Tuesday, May 29, 2012

Sweet dreams....or a nightmare?

I haven't decided which yet! My children, the loves of my heart and pains in my neck all rolled into one, are both, yes...BOTH gone to camp this week. It's my son's gazillionth trip and he packed like the seasoned pro he is: at the last minute, nothing labelled because he knows what he's taking, and with that teenage attitude of "eh, whatever" that he adopts when he's confident of what he's doing. It is my daughter's first trip, one she has been counting down the days to for, oh, about 4 years now! She has been a bug up my keister for the last week, driving me crazy about packing: what to pack, how to pack, did we get this, should she take that, what about snacks, what about extra pants, what about time to change between classes... O. M. G. I totally understand where she's coming from because we all know I love a list... but yowza. She was packed a full 2 days prior to the trip. My son was still pulling stuff out yesterday.

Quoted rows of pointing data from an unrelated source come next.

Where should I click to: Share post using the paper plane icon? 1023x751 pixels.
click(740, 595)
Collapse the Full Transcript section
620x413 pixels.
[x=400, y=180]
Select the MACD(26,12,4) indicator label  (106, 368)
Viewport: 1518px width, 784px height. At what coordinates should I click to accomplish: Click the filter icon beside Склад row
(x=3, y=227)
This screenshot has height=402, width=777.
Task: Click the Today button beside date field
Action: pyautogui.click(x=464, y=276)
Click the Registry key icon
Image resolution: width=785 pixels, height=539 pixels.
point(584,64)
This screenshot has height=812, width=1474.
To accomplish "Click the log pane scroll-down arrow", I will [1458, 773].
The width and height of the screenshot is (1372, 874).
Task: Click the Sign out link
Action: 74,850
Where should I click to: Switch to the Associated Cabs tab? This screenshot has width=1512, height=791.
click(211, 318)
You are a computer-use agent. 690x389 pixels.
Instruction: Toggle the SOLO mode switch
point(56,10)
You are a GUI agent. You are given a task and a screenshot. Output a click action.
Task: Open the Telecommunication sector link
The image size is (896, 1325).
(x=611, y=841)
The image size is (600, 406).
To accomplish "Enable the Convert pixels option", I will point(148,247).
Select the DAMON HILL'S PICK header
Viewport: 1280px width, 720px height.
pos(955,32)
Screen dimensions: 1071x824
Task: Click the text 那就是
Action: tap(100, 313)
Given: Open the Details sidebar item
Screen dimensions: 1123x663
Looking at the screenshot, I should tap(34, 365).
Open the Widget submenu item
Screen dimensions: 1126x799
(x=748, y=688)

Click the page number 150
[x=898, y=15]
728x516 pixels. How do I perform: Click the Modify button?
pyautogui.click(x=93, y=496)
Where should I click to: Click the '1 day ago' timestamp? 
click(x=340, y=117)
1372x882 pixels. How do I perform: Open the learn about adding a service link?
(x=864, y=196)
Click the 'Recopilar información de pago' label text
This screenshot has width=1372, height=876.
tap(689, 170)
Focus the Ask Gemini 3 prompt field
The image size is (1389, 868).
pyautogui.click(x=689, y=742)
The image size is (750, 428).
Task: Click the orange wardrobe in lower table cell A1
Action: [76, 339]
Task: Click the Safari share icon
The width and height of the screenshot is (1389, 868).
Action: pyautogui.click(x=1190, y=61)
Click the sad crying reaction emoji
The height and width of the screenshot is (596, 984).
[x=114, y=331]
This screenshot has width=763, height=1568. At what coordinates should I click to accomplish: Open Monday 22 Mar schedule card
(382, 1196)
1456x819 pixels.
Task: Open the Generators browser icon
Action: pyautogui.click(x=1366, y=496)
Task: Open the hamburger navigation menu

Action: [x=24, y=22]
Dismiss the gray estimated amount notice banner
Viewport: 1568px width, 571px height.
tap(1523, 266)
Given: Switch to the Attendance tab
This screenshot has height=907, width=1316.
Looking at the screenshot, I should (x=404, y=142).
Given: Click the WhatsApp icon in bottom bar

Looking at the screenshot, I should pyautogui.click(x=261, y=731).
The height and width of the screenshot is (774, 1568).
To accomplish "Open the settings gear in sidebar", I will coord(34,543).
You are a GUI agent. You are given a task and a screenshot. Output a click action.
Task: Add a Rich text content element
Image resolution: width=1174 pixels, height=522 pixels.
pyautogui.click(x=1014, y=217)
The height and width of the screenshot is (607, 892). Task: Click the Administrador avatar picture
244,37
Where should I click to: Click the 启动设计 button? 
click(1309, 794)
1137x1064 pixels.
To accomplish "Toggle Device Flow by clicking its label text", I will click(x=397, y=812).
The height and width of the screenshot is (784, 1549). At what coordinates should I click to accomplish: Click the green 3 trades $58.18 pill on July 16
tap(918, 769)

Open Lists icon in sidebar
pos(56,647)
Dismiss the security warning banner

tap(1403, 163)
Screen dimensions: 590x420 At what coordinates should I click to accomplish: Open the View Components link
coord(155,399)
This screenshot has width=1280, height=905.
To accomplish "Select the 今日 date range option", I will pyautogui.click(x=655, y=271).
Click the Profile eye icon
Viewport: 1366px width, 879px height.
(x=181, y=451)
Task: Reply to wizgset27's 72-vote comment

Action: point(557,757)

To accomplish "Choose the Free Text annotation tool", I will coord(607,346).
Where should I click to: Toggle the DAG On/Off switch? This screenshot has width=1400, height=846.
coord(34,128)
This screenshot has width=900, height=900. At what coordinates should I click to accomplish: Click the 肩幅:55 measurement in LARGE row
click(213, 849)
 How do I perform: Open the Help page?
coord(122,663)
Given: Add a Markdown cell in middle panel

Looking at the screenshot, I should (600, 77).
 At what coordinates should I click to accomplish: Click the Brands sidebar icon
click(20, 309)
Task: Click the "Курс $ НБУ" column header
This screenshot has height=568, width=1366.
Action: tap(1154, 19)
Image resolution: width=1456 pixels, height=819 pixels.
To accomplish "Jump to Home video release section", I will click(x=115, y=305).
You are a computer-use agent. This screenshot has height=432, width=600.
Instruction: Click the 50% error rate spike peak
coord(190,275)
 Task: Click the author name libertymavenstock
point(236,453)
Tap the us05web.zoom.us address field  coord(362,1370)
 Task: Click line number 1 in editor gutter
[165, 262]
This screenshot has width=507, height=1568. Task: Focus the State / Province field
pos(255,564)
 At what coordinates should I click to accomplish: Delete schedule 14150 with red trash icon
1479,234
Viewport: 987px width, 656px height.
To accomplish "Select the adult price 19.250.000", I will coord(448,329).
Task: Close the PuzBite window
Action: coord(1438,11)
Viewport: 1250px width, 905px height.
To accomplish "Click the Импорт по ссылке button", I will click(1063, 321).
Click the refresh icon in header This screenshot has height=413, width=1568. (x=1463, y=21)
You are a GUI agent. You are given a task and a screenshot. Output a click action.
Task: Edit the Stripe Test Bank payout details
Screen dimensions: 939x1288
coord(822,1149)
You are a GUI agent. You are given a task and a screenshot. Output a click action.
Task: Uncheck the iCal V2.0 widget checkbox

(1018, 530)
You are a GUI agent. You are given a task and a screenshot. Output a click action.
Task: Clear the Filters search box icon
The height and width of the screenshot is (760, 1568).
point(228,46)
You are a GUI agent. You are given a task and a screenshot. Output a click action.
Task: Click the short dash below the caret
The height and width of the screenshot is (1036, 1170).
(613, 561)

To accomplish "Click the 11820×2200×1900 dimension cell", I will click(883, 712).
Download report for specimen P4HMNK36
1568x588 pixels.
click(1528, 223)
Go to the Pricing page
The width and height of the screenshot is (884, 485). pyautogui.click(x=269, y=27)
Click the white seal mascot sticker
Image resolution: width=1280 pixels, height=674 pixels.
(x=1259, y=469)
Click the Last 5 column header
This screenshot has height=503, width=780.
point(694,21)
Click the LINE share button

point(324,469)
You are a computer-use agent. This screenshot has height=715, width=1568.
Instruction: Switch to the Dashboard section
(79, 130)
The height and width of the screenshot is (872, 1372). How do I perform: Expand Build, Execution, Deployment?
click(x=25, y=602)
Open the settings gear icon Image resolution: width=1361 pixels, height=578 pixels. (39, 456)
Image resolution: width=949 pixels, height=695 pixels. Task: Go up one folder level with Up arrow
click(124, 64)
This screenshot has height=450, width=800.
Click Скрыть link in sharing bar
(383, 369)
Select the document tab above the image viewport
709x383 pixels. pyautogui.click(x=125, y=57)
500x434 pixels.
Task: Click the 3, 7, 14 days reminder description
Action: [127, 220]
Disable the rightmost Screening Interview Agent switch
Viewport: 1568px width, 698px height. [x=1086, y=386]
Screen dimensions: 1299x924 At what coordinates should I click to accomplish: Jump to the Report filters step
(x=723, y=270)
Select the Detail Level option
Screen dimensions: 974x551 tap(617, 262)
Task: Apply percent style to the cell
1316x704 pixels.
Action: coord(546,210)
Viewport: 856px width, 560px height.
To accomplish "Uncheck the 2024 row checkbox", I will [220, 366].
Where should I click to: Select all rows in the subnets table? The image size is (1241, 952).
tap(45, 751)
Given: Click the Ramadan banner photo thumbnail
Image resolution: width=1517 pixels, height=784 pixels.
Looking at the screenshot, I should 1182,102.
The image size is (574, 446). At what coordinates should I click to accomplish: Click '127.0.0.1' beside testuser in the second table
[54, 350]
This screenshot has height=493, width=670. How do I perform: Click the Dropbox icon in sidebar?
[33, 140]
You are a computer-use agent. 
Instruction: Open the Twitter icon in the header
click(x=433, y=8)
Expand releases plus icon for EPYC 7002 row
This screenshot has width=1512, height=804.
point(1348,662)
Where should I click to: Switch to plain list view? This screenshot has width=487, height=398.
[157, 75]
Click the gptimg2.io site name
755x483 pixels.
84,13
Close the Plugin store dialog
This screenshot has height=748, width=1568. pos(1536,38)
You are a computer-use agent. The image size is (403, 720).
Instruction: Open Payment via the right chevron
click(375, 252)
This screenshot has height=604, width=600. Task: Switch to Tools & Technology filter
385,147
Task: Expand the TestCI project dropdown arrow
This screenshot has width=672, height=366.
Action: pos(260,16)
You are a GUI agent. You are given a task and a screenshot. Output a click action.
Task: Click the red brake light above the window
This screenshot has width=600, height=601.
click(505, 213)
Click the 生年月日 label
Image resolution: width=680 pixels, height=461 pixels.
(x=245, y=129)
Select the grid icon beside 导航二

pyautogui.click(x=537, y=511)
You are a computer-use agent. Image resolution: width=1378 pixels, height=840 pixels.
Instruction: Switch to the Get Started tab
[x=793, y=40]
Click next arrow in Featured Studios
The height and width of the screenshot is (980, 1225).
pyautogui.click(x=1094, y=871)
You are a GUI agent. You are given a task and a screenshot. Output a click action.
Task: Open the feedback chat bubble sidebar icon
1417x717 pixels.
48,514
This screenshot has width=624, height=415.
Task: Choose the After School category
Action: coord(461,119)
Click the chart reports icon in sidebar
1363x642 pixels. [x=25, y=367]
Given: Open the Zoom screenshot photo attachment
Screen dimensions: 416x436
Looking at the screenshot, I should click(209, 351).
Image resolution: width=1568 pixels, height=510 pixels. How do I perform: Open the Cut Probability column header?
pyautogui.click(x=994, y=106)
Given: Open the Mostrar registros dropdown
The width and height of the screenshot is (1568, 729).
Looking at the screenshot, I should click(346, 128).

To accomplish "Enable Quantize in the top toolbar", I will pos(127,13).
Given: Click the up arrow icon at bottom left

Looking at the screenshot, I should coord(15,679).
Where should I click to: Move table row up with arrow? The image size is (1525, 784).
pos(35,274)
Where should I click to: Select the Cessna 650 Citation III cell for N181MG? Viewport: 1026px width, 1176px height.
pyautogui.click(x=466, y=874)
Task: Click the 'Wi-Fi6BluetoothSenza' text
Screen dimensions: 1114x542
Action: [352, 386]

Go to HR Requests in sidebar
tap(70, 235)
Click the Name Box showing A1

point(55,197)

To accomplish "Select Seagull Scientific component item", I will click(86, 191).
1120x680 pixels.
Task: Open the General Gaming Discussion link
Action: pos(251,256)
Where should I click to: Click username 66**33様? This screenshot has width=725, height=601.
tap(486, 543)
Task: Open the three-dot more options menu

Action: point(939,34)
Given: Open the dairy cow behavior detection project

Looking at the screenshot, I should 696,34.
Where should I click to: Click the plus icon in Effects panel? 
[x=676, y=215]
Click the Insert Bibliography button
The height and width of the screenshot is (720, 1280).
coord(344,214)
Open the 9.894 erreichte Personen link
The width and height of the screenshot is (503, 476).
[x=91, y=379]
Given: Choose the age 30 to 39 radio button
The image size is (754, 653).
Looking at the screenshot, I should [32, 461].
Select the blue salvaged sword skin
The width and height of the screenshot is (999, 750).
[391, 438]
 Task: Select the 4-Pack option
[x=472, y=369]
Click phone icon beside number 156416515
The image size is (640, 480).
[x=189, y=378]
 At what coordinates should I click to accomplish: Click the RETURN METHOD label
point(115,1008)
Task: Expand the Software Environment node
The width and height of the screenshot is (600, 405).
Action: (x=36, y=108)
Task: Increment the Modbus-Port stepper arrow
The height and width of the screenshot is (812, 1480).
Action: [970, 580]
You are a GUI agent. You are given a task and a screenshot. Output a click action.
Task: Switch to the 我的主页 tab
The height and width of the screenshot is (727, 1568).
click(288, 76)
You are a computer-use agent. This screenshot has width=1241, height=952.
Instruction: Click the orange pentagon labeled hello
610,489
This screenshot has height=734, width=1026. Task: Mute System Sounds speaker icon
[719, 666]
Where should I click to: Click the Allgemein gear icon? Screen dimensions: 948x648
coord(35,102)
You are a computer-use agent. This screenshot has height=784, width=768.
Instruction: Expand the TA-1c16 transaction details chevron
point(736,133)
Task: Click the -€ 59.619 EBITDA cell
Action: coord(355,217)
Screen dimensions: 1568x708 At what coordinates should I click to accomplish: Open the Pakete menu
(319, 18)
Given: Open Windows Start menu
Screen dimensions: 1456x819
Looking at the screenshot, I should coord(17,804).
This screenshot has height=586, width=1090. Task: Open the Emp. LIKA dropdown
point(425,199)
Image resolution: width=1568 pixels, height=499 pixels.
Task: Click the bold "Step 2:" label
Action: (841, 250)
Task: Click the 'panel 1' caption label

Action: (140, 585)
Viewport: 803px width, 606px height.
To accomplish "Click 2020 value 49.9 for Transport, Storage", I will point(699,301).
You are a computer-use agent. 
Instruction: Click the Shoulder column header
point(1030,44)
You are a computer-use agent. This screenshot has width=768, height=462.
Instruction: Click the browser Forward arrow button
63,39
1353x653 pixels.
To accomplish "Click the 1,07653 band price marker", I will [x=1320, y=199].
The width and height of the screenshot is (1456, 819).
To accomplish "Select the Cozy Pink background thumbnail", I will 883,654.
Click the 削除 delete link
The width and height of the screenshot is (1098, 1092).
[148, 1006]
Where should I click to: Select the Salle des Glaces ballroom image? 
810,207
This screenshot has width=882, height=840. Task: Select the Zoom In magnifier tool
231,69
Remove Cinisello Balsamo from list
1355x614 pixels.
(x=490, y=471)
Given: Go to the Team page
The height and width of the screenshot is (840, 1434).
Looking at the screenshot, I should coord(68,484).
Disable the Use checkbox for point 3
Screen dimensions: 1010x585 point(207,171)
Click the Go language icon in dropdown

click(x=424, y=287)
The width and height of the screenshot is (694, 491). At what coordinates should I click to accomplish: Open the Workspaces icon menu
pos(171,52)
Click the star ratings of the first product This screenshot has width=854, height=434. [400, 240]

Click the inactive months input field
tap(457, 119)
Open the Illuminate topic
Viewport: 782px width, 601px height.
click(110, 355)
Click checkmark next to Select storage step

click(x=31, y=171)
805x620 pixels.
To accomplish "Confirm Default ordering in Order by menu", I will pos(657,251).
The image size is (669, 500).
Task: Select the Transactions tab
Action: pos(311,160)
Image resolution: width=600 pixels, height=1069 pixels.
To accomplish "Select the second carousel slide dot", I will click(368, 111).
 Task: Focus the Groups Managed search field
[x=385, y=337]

At this point the busses are halfway there and I'm praying he remembered to pack pjs! :/

I love that they are able to go, and that we are able to afford to send them. God Himself knows the BeachBum household has come close to living in a cardboard box on the beach (and not by choice - I'd rather build a tiki hut, thank you!) more than a few times the last couple years.

I'm excited that they are going, time to make new friends and enjoy being away from home a bit. Time to spread their wings a little and become those bright young adults they are on their way to becoming.

However, it also reminds me that in just 4 wink-of-an-eye years, my oldest will be heading off to college. And that I only have about 8 more years with my little one. Sure, to those of you without kids that seems like a lifetime I'm sure, but omigosh, I can't believe my oldest is almost 15. He should be in diapers and terrified of the scene in 101 Dalmations where the puppies are kidnapped still! He would scream and cry every time the Dearly's would put Pongo and Perdita on their leashes for that fateful evening walk. Our VHS tape (yes I'm showing my age) probably won't even run with the puppy abduction scene anymore, we fast-forwarded through it so many times!

My house is so quiet. I was going to clean, but maybe I'll leave it messy to remind me of my kiddos until they come back home again!

Tuesday, May 1, 2012

Isn't life grand? And yet, isn't it crazy?

Here I am, another month or two gone before I remember that I do have a blog that I'm trying to maintain. I don't know why I forget. I suppose for the same reason I forget the journals I'm keeping for my kids. I usually get about one entry a month. I suppose that's ok, it will certainly be interesting reading once they are grown since it won't be the everyday, mundane "you ate, you slept" type stuff. I'd like to do better, really I would. Some days I think the OCD has given way to ADD and I just can't remember my own name. LOL

Things are going well for the most part for my family. I got a job. I got another job. I quit the first job because the second job was offering more hours and better money. C'est la vie. The husband got a job, praise Jesus! It's a huge pay cut. Huge. Enormous. Gigantic. But it's day shift, and he only works about 45 hours a week. This means we see him in the mornings, we see him in the afternoons, he is home with us at night, and he has every other weekend off. I forgot how much I enjoyed his company. (no, really I didn't...but it's one of those things that for the last few years I've told myself we could do it, seeing him a few hours on Saturday was enough... yeah, I lied. A lot.)

I'm working 3 days a week, which often feels more like 7 days a week! My days aren't full of manual labor, but my job is very mentally intensive. I have to focus my mind and all my attentions on my patients and what they did, will do, and need to do. Once my shift is over, it becomes all about the paperwork. I'm finding that the problem with the whole insurance debacle is not fraud, it's the insurance companies contracting out the work, and so the poor patients are paying the insurance company and the contractor ...neither of which care what the patient could do before or wants to do after. Gah. And none of the contractors are in the USA, which means we spend hours upon hours of time trying to speak with someone that doesn't speak English as a native language, over stupid things like why my patient that had a stroke and rotator cuff surgery needs to come more than 4 visits!!

I digress. (see, ADD. I'm telling you.)

(but self diagnosis is bad.)

I'm going to try and get more organized now that I'm at a regular job with regular (hah!) hours, and things are sort of simmering down. Which hopefully means more time for introspection and working on myself too.

In the words of my 8 year old daughter... peace, love, and hope, dudes!